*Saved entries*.
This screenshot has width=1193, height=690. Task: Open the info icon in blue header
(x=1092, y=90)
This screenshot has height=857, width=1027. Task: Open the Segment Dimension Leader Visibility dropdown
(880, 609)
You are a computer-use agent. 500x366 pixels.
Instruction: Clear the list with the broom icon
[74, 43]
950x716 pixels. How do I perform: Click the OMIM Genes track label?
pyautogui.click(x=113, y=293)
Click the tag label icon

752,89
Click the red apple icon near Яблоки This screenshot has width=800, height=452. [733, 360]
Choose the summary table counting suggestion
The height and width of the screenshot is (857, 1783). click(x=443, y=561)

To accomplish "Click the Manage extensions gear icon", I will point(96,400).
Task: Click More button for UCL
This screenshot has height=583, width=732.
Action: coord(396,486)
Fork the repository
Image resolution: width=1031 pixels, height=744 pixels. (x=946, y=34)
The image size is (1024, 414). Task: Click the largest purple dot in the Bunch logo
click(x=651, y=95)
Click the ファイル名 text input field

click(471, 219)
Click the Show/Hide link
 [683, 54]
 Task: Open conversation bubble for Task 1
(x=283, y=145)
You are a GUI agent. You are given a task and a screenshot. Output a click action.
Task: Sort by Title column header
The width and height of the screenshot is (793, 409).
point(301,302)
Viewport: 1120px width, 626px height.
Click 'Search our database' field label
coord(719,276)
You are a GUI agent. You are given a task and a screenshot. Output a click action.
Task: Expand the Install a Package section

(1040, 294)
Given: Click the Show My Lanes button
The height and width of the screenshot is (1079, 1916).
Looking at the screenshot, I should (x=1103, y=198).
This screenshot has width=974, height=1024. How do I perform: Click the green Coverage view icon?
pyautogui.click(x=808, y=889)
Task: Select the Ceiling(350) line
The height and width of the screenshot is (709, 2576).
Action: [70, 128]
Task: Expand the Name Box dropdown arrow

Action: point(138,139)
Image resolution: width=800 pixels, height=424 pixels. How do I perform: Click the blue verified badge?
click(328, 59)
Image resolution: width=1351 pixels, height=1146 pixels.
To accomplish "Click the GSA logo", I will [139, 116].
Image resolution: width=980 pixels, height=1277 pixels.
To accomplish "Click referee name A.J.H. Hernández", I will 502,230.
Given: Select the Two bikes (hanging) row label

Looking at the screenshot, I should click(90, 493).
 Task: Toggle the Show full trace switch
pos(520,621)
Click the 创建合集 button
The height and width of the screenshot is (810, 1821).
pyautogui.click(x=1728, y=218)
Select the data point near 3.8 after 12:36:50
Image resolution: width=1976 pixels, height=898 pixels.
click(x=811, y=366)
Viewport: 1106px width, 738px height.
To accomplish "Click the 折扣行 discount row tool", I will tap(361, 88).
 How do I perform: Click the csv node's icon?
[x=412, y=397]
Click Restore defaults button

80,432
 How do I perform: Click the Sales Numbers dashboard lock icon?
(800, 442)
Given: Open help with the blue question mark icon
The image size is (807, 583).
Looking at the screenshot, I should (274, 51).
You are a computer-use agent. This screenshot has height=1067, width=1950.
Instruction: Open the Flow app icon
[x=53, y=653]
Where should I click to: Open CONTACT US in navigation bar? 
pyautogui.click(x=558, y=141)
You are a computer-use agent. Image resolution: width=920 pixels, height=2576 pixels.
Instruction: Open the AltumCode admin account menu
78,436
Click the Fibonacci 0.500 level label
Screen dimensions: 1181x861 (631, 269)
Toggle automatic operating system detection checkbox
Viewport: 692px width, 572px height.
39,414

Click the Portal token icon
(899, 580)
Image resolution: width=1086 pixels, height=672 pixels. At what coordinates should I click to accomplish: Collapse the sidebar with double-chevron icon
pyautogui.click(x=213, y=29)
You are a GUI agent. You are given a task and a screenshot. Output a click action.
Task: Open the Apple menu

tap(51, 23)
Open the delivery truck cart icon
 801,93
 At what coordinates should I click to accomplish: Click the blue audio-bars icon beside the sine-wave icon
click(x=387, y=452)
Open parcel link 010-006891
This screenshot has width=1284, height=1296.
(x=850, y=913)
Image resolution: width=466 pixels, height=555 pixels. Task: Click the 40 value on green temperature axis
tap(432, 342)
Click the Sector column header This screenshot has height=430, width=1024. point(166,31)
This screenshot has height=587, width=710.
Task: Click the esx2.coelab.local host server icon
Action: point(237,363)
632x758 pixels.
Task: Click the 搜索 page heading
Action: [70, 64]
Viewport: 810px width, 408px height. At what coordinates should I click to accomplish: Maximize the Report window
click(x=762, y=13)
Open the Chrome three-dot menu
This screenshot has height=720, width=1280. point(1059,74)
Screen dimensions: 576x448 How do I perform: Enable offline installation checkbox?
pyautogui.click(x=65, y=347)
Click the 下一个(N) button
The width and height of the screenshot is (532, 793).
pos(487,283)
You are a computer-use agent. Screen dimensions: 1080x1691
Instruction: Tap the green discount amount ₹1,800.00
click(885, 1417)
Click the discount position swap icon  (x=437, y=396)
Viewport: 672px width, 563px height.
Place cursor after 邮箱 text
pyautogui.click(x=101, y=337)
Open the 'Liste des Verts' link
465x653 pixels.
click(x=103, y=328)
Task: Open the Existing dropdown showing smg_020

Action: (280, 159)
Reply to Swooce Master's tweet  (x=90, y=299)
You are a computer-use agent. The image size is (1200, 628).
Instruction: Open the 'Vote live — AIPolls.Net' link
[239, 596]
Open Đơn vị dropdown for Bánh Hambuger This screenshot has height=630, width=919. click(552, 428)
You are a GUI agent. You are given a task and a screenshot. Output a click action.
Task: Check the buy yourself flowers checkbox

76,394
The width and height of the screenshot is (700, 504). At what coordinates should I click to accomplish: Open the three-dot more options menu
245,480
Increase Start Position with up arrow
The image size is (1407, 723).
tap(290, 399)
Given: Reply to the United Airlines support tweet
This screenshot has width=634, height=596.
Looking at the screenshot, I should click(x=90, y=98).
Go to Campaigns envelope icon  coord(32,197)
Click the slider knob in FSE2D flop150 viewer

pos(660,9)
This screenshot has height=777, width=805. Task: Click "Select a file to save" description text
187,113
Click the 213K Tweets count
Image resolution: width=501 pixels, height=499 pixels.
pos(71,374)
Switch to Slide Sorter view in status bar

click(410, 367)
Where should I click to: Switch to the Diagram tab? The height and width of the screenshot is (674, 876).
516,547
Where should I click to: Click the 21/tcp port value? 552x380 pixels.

*Problem requirements*. Please transcribe the records in full, keeping every word as it is.

*Output of the task*.
This screenshot has width=1193, height=690. Task: Open the info icon in blue header
(x=1092, y=90)
This screenshot has height=857, width=1027. Task: Open the Segment Dimension Leader Visibility dropdown
(880, 609)
You are a computer-use agent. 500x366 pixels.
Instruction: Clear the list with the broom icon
[74, 43]
950x716 pixels. How do I perform: Click the OMIM Genes track label?
pyautogui.click(x=113, y=293)
Click the tag label icon

752,89
Click the red apple icon near Яблоки This screenshot has width=800, height=452. [733, 360]
Choose the summary table counting suggestion
The height and width of the screenshot is (857, 1783). click(x=443, y=561)

To accomplish "Click the Manage extensions gear icon", I will point(96,400).
Task: Click More button for UCL
This screenshot has height=583, width=732.
Action: coord(396,486)
Fork the repository
Image resolution: width=1031 pixels, height=744 pixels. (x=946, y=34)
The image size is (1024, 414). Task: Click the largest purple dot in the Bunch logo
click(x=651, y=95)
Click the ファイル名 text input field

click(471, 219)
Click the Show/Hide link
 [683, 54]
 Task: Open conversation bubble for Task 1
(x=283, y=145)
You are a GUI agent. You are given a task and a screenshot. Output a click action.
Task: Sort by Title column header
The width and height of the screenshot is (793, 409).
point(301,302)
Viewport: 1120px width, 626px height.
Click 'Search our database' field label
coord(719,276)
You are a GUI agent. You are given a task and a screenshot. Output a click action.
Task: Expand the Install a Package section

(1040, 294)
Given: Click the Show My Lanes button
The height and width of the screenshot is (1079, 1916).
Looking at the screenshot, I should (x=1103, y=198).
This screenshot has width=974, height=1024. How do I perform: Click the green Coverage view icon?
pyautogui.click(x=808, y=889)
Task: Select the Ceiling(350) line
The height and width of the screenshot is (709, 2576).
Action: [70, 128]
Task: Expand the Name Box dropdown arrow

Action: point(138,139)
Image resolution: width=800 pixels, height=424 pixels. How do I perform: Click the blue verified badge?
click(328, 59)
Image resolution: width=1351 pixels, height=1146 pixels.
To accomplish "Click the GSA logo", I will [139, 116].
Image resolution: width=980 pixels, height=1277 pixels.
To accomplish "Click referee name A.J.H. Hernández", I will 502,230.
Given: Select the Two bikes (hanging) row label

Looking at the screenshot, I should click(90, 493).
 Task: Toggle the Show full trace switch
pos(520,621)
Click the 创建合集 button
The height and width of the screenshot is (810, 1821).
pyautogui.click(x=1728, y=218)
Select the data point near 3.8 after 12:36:50
Image resolution: width=1976 pixels, height=898 pixels.
click(x=811, y=366)
Viewport: 1106px width, 738px height.
To accomplish "Click the 折扣行 discount row tool", I will tap(361, 88).
 How do I perform: Click the csv node's icon?
[x=412, y=397]
Click Restore defaults button

80,432
 How do I perform: Click the Sales Numbers dashboard lock icon?
(800, 442)
Given: Open help with the blue question mark icon
The image size is (807, 583).
Looking at the screenshot, I should (274, 51).
You are a computer-use agent. This screenshot has height=1067, width=1950.
Instruction: Open the Flow app icon
[x=53, y=653]
Where should I click to: Open CONTACT US in navigation bar? 
pyautogui.click(x=558, y=141)
You are a computer-use agent. Image resolution: width=920 pixels, height=2576 pixels.
Instruction: Open the AltumCode admin account menu
78,436
Click the Fibonacci 0.500 level label
Screen dimensions: 1181x861 (631, 269)
Toggle automatic operating system detection checkbox
Viewport: 692px width, 572px height.
39,414

Click the Portal token icon
(899, 580)
Image resolution: width=1086 pixels, height=672 pixels. At what coordinates should I click to accomplish: Collapse the sidebar with double-chevron icon
pyautogui.click(x=213, y=29)
You are a GUI agent. You are given a task and a screenshot. Output a click action.
Task: Open the Apple menu

tap(51, 23)
Open the delivery truck cart icon
 801,93
 At what coordinates should I click to accomplish: Click the blue audio-bars icon beside the sine-wave icon
click(x=387, y=452)
Open parcel link 010-006891
This screenshot has width=1284, height=1296.
(x=850, y=913)
Image resolution: width=466 pixels, height=555 pixels. Task: Click the 40 value on green temperature axis
tap(432, 342)
Click the Sector column header This screenshot has height=430, width=1024. point(166,31)
This screenshot has height=587, width=710.
Task: Click the esx2.coelab.local host server icon
Action: point(237,363)
632x758 pixels.
Task: Click the 搜索 page heading
Action: [70, 64]
Viewport: 810px width, 408px height. At what coordinates should I click to accomplish: Maximize the Report window
click(x=762, y=13)
Open the Chrome three-dot menu
This screenshot has height=720, width=1280. point(1059,74)
Screen dimensions: 576x448 How do I perform: Enable offline installation checkbox?
pyautogui.click(x=65, y=347)
Click the 下一个(N) button
The width and height of the screenshot is (532, 793).
pos(487,283)
You are a computer-use agent. Screen dimensions: 1080x1691
Instruction: Tap the green discount amount ₹1,800.00
click(885, 1417)
Click the discount position swap icon  (x=437, y=396)
Viewport: 672px width, 563px height.
Place cursor after 邮箱 text
pyautogui.click(x=101, y=337)
Open the 'Liste des Verts' link
465x653 pixels.
click(x=103, y=328)
Task: Open the Existing dropdown showing smg_020

Action: (280, 159)
Reply to Swooce Master's tweet  (x=90, y=299)
You are a computer-use agent. The image size is (1200, 628).
Instruction: Open the 'Vote live — AIPolls.Net' link
[239, 596]
Open Đơn vị dropdown for Bánh Hambuger This screenshot has height=630, width=919. click(552, 428)
You are a GUI agent. You are given a task and a screenshot. Output a click action.
Task: Check the buy yourself flowers checkbox

76,394
The width and height of the screenshot is (700, 504). At what coordinates should I click to accomplish: Open the three-dot more options menu
245,480
Increase Start Position with up arrow
The image size is (1407, 723).
tap(290, 399)
Given: Reply to the United Airlines support tweet
This screenshot has width=634, height=596.
Looking at the screenshot, I should click(x=90, y=98).
Go to Campaigns envelope icon  coord(32,197)
Click the slider knob in FSE2D flop150 viewer

pos(660,9)
This screenshot has height=777, width=805. Task: Click "Select a file to save" description text
187,113
Click the 213K Tweets count
Image resolution: width=501 pixels, height=499 pixels.
pos(71,374)
Switch to Slide Sorter view in status bar

click(410, 367)
Where should I click to: Switch to the Diagram tab? The height and width of the screenshot is (674, 876).
516,547
Where should I click to: Click the 21/tcp port value? 552x380 pixels.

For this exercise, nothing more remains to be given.